TASK BRIEF: In the data below, locate each line with the word "cell" and list it.

*** Begin section ***

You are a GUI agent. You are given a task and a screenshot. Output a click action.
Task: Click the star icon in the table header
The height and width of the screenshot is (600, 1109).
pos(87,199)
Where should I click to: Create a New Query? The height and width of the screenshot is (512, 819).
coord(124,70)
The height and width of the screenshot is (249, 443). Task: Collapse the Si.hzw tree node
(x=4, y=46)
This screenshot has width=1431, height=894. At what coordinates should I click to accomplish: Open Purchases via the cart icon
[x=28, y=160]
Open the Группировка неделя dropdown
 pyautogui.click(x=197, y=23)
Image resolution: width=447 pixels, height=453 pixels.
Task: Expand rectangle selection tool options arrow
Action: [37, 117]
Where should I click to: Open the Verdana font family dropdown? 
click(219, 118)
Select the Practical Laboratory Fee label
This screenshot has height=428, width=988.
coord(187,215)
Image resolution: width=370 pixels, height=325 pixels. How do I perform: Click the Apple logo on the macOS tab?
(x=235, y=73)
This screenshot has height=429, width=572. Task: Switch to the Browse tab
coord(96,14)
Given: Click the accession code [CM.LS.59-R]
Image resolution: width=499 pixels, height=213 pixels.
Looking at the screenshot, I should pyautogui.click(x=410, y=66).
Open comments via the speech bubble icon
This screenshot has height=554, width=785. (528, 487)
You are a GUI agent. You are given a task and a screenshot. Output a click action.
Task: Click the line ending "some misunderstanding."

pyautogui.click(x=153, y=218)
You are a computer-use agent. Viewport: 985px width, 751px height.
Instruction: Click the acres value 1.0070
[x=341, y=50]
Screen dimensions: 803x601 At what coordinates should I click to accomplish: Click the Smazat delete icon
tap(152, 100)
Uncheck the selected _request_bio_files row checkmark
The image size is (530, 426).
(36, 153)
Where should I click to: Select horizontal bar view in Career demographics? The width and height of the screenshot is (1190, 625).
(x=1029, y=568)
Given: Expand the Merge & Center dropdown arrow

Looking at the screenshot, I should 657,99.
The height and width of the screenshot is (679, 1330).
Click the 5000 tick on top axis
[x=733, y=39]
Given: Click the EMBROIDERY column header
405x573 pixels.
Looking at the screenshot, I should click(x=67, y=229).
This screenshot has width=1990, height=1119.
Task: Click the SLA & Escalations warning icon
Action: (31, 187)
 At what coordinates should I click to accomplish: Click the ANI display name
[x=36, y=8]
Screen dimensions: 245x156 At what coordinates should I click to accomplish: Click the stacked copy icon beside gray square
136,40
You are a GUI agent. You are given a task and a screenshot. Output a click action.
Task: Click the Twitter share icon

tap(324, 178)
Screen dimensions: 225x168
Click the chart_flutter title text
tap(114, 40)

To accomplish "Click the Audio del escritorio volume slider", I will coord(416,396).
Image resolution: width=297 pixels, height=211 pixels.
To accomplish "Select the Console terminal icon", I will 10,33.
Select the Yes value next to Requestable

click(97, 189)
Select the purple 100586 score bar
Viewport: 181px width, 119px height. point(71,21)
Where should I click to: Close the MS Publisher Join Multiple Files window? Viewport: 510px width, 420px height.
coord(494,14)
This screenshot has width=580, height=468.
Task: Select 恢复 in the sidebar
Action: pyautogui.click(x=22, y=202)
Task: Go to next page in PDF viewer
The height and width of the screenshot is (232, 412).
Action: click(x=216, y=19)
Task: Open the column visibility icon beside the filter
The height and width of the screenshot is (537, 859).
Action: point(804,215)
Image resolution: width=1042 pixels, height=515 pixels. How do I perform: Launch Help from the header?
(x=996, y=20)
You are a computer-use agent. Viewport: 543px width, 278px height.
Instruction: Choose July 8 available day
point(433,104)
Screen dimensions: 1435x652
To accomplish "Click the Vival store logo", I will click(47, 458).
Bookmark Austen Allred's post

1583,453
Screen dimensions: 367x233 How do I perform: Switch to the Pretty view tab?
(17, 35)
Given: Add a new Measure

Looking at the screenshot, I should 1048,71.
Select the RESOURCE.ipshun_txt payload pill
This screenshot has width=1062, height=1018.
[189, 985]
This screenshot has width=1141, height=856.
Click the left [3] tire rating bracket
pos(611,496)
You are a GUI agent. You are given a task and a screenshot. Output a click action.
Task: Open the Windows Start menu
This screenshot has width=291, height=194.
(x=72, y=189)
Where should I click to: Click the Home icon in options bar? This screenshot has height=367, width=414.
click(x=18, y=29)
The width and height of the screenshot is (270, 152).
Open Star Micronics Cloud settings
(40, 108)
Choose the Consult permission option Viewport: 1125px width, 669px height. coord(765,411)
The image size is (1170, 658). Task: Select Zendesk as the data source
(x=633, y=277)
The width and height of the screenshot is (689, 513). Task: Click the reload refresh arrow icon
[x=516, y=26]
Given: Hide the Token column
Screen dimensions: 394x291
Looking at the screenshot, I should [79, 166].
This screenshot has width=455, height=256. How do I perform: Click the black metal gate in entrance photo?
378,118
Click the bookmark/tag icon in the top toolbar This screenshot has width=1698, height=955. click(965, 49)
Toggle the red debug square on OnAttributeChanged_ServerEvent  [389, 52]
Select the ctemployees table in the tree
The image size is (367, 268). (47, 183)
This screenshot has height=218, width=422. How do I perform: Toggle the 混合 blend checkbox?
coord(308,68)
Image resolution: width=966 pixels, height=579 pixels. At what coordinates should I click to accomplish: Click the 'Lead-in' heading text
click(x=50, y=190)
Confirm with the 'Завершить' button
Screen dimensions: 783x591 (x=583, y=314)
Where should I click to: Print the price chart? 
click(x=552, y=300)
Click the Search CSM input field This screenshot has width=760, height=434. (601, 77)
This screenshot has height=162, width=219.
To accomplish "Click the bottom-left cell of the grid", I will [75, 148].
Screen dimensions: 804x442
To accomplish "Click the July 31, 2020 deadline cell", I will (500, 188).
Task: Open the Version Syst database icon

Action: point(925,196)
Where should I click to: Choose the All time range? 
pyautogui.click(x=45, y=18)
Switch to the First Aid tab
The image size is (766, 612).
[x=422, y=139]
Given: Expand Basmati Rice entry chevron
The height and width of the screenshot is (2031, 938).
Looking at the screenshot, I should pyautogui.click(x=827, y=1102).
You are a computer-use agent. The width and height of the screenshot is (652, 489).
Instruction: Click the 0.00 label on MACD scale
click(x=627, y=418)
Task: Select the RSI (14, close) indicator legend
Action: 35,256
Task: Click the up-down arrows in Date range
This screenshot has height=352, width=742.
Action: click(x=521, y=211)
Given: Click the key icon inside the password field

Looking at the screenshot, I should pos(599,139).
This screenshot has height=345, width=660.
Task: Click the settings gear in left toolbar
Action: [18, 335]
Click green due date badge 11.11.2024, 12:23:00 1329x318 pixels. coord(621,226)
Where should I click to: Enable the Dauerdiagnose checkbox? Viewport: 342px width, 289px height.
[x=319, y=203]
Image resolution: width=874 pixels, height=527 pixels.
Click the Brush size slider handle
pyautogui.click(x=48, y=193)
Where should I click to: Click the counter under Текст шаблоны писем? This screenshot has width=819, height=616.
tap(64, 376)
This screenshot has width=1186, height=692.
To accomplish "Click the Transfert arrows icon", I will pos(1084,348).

*** End section ***

TASK SOLUTION:
To accomplish "Click the bottom-left cell of the grid", I will [75, 148].
To accomplish "Click the July 31, 2020 deadline cell", I will (500, 188).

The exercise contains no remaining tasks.